2018年12月12日

煩悩がなければ耐えることはない

  
 愛読書PHPには毎号、ダウン症児の書家、金澤翔子さんの≪魂の筆跡≫というページがあります。毎号違う作品に、お母さまの金澤泰子さんの文章が載っています。二人三脚で歩んでこられましたが、2015年、30歳のときに一人住まいされています。5歳でお母さまに師事し、2005年に初個展を開催してから全国さらに世界に発信し続けておられます。

 お母さまのもとを離れるときの、翔子さんと母の映像が放映されたことがありますが、母の思いは如何ばかりなのか、その葛藤が心に響きました。

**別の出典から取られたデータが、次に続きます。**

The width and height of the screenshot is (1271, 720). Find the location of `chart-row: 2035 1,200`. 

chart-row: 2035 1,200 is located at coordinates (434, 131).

しかし、驚いたことに、翔子さんは、不思議なほどありのままに、生きています。

 その事実が、今回の≪魂の筆跡≫で伺い知ることができたように思います。
【忍耐】という書は、なんとも力強く確固たる信念を感じます。しかし、母、泰子さんの原稿は翔子さん像を覆す(くつがえす)ものでした。

「知的障害の翔子は、親友も無く、仕事も無く、一人の部屋で二十四時間をどのように律しているのだろう。さぞかし孤独に耐えているだろう。
 翔子の一生は耐えることが多いと思っていたけれど、いえいえ翔子はちっとも忍耐などしていません。何にも耐えてはいないのです。」

 『うーん、どういうことなのか・・・』

 「翔子は、目標を持ったり、観念が強かったり、誓いを立てたりするから耐えなければならないので、翔子のように将来を思わず、過去も顧みず、すべて受け入れ、損得も分からずに何にも逆らわなければ、つまりは煩悩がなければ耐えることはないのです。

 暑い日は暑さに任せ、寒い日は寒さに喜び、何も自分に課することなく、ただ愛にだけ生きていれば耐えることなど、何もないのです。」

 思えば私のからだはガラス細工、筋肉でのつながりは弱いのです。長い期間、
ひたすら身体と向き合ってきましたら、生きるためにはからだに集中するしかなかったのです。

 翔子さんは「書の世界」、私は「芯体操」で求める世界を追い続けたいです。